WHAT YOU NEED TO DO:
Using the entries below, return word for word the lines from the one containing "Click the Dommages Neutre yin-yang icon" up to and including the last.

======== TASK DATA ========

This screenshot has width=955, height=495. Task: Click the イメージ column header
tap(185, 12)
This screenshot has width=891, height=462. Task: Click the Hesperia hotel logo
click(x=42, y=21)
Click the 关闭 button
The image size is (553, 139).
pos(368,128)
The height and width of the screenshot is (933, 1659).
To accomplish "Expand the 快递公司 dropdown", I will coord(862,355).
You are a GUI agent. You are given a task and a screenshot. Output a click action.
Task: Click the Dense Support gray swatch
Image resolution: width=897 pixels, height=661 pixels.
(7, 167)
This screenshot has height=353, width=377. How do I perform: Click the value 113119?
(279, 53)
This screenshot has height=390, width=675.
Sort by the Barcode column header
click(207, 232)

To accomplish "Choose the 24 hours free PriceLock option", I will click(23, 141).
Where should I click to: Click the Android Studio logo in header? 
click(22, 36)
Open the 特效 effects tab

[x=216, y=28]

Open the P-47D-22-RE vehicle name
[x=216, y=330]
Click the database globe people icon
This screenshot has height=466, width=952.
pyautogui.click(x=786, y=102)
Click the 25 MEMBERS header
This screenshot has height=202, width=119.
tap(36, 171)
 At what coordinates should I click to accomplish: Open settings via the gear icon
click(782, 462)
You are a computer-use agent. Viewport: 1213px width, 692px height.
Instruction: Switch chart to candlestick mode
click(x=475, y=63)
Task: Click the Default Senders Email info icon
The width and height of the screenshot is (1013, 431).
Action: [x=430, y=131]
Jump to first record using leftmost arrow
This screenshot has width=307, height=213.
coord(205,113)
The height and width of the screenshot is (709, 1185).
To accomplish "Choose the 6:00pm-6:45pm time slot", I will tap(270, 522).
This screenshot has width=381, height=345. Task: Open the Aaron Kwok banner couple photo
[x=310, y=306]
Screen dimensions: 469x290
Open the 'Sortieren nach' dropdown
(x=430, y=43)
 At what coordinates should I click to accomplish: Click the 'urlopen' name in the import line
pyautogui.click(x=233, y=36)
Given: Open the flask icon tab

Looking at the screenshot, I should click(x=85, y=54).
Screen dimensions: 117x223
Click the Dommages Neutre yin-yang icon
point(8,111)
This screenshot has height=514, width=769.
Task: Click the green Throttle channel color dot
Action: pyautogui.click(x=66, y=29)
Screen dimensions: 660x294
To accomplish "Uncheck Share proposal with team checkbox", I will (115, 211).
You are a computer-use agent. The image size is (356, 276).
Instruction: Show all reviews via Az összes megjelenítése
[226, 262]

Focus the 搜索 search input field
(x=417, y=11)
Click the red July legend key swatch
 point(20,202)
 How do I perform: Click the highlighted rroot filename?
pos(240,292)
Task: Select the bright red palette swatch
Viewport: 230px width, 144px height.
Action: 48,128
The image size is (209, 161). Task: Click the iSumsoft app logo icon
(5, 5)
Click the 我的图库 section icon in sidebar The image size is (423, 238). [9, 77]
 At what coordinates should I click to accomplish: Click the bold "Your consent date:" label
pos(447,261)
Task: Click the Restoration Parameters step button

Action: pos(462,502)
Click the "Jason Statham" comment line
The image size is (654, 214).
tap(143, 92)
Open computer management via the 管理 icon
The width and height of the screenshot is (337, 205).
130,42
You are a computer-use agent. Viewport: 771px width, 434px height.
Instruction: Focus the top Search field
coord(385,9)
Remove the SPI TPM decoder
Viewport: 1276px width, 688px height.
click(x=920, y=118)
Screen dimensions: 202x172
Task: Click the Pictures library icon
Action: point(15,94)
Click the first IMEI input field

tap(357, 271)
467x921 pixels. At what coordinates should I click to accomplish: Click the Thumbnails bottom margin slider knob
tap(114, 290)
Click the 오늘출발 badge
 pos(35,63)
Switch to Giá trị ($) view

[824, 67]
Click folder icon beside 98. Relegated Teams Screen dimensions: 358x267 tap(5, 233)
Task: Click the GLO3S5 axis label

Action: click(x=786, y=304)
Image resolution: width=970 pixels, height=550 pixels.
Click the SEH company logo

========

ANSWER SPACE:
Click the Dommages Neutre yin-yang icon
point(8,111)
This screenshot has height=514, width=769.
Task: Click the green Throttle channel color dot
Action: pyautogui.click(x=66, y=29)
Screen dimensions: 660x294
To accomplish "Uncheck Share proposal with team checkbox", I will (115, 211).
You are a computer-use agent. The image size is (356, 276).
Instruction: Show all reviews via Az összes megjelenítése
[226, 262]

Focus the 搜索 search input field
(x=417, y=11)
Click the red July legend key swatch
 point(20,202)
 How do I perform: Click the highlighted rroot filename?
pos(240,292)
Task: Select the bright red palette swatch
Viewport: 230px width, 144px height.
Action: 48,128
The image size is (209, 161). Task: Click the iSumsoft app logo icon
(5, 5)
Click the 我的图库 section icon in sidebar The image size is (423, 238). [9, 77]
 At what coordinates should I click to accomplish: Click the bold "Your consent date:" label
pos(447,261)
Task: Click the Restoration Parameters step button

Action: pos(462,502)
Click the "Jason Statham" comment line
The image size is (654, 214).
tap(143, 92)
Open computer management via the 管理 icon
The width and height of the screenshot is (337, 205).
130,42
You are a computer-use agent. Viewport: 771px width, 434px height.
Instruction: Focus the top Search field
coord(385,9)
Remove the SPI TPM decoder
Viewport: 1276px width, 688px height.
click(x=920, y=118)
Screen dimensions: 202x172
Task: Click the Pictures library icon
Action: point(15,94)
Click the first IMEI input field

tap(357, 271)
467x921 pixels. At what coordinates should I click to accomplish: Click the Thumbnails bottom margin slider knob
tap(114, 290)
Click the 오늘출발 badge
 pos(35,63)
Switch to Giá trị ($) view

[824, 67]
Click folder icon beside 98. Relegated Teams Screen dimensions: 358x267 tap(5, 233)
Task: Click the GLO3S5 axis label

Action: click(x=786, y=304)
Image resolution: width=970 pixels, height=550 pixels.
Click the SEH company logo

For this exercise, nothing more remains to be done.